Like the Volta reveal 3 years ago – and is now traditional for NVIDIA GTC reveals – today’s focus is on the very high end of the market. In 2017 NVIDIA launched the Volta-based GV100 GPU, and with it the V100 accelerator. V100 was a massive success for the company, greatly expanding their datacenter business on the back of the Volta architecture’s novel tensor cores and sheer brute force that can only be provided by a 800mm2+ GPU. Now in 2020, the company is looking to continue that growth with Volta’s successor, the Ampere architecture.

Now a much more secretive company than they once were, NVIDIA has been holding its future GPU roadmap close to its chest. While the Ampere codename (among others) has been floating around for quite some time now, it’s only this morning that we’re finally getting confirmation that Ampere is in, as well as our first details on the architecture. Due to the nature of NVIDIA’s digital presentation – as well as the limited information given in NVIDIA’s press pre-briefings – we don’t have all of the details on Ampere quite yet. However for this morning at least, NVIDIA is touching upon the highlights of the architecture for its datacenter compute and AI customers, and what major innovations Ampere is bringing to help with their workloads.

Kicking things off for the Ampere family is the A100. Officially, this is the name of both the GPU and the accelerator incorporating it; and at least for the moment they’re both one in the same, since there is only the single accelerator using the GPU.

▶ _PROBLEMS_:
(a) According to the text on NVIDIA's Ampere launch, what is the first product in the Ampere family called?
(b) Extend the text about NVIDIA's Ampere architecture, picking up after its final sentence.
The lines that come next are separate material, unrelated to the NVIDIA Ampere text.

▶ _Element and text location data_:
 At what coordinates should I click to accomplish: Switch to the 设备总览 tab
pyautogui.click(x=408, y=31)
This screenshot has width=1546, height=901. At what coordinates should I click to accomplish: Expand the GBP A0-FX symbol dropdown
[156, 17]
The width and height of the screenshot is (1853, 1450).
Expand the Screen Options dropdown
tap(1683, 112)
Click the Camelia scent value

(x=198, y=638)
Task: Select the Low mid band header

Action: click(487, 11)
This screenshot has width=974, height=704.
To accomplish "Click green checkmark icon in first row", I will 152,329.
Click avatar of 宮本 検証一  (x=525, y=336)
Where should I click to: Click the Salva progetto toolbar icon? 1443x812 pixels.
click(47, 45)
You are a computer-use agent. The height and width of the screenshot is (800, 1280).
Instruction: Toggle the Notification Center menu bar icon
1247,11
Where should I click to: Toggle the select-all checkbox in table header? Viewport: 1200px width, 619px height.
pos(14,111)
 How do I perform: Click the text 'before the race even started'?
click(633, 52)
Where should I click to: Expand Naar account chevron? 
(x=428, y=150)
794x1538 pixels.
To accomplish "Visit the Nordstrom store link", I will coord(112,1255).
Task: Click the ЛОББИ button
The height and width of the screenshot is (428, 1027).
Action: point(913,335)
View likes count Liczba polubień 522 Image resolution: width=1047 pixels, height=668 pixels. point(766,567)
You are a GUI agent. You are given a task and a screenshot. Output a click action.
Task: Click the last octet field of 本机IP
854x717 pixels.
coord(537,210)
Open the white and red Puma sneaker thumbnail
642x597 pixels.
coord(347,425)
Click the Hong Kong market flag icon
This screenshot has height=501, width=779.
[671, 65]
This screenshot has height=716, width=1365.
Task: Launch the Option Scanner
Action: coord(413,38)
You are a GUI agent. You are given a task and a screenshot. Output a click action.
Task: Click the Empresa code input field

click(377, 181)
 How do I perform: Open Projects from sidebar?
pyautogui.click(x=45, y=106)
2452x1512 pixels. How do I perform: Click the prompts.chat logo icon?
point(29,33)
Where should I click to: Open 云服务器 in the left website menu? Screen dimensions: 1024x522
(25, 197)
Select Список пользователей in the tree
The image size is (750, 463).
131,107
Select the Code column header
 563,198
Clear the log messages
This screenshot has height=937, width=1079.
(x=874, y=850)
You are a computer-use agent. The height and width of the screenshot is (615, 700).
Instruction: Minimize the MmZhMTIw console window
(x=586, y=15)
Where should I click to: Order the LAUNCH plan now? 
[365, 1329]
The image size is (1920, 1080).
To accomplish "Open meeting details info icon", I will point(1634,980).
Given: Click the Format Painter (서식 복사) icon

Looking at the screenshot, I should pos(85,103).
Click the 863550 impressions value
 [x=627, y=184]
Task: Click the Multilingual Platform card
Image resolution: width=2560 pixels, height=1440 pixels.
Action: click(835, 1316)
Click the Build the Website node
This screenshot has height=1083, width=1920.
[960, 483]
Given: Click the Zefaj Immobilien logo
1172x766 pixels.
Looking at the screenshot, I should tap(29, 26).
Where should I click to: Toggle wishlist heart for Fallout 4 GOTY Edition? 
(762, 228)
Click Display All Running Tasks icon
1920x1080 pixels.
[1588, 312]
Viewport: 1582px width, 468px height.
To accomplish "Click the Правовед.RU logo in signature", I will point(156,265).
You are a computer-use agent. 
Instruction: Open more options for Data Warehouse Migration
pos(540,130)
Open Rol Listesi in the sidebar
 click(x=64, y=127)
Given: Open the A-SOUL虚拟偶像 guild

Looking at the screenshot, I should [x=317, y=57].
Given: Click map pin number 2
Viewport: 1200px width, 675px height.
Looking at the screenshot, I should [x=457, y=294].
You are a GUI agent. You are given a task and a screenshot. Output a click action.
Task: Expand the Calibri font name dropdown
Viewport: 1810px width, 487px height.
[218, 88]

▶ _RESULTS_:
(a) The A100.

(b)
NVIDIA Accelerator Specification Comparison
  A100 V100 P100
FP32 CUDA Cores 6912 5120 3584
Boost Clock ~1.41GHz 1530MHz 1480MHz
Memory Clock 2.4Gbps HBM2 1.75Gbps HBM2 1.4Gbps HBM2
Memory Bus Width 5120-bit 4096-bit 4096-bit
Memory Bandwidth 1.6TB/sec 900GB/sec 720GB/sec
VRAM 40GB 16GB/32GB 16GB
Single Precision 19.5 TFLOPs 15.7 TFLOPs 10.6 TFLOPs
Double Precision 9.7 TFLOPs
(1/2 FP32 rate)
7.8 TFLOPs
(1/2 FP32 rate)
5.3 TFLOPs
(1/2 FP32 rate)
INT8 Tensor 624 TOPs N/A N/A
FP16 Tensor 312 TFLOPs 125 TFLOPs N/A
TF32 Tensor 156 TFLOPs N/A N/A
Interconnect NVLink 3
12 Links (600GB/sec)
NVLink 2
6 Links (300GB/sec)
NVLink 1
4 Links (160GB/sec)
GPU GA100
(826mm2)
GV100
(815mm2)
GP100
(610mm2)
Transistor Count 54.2B 21.1B 15.3B
TDP 400W 300W/350W 300W
Manufacturing Process TSMC 7N TSMC 12nm FFN TSMC 16nm FinFET
Interface SXM4 SXM2/SXM3 SXM
Architecture Ampere Volta Pascal

Designed to be the successor to the V100 accelerator, the A100 aims just as high, just as we’d expect from NVIDIA’s new flagship accelerator for compute.  The leading Ampere part is built on TSMC’s 7nm process and incorporates a whopping 54 billion transistors, 2.5x as many as the V100 before it. NVIDIA has put the full density improvements offered by the 7nm process in use, and then some, as the resulting GPU die is 826mm2 in size, even larger than the GV100. NVIDIA went big on the last generation, and in order to top themselves they’ve gone even bigger this generation.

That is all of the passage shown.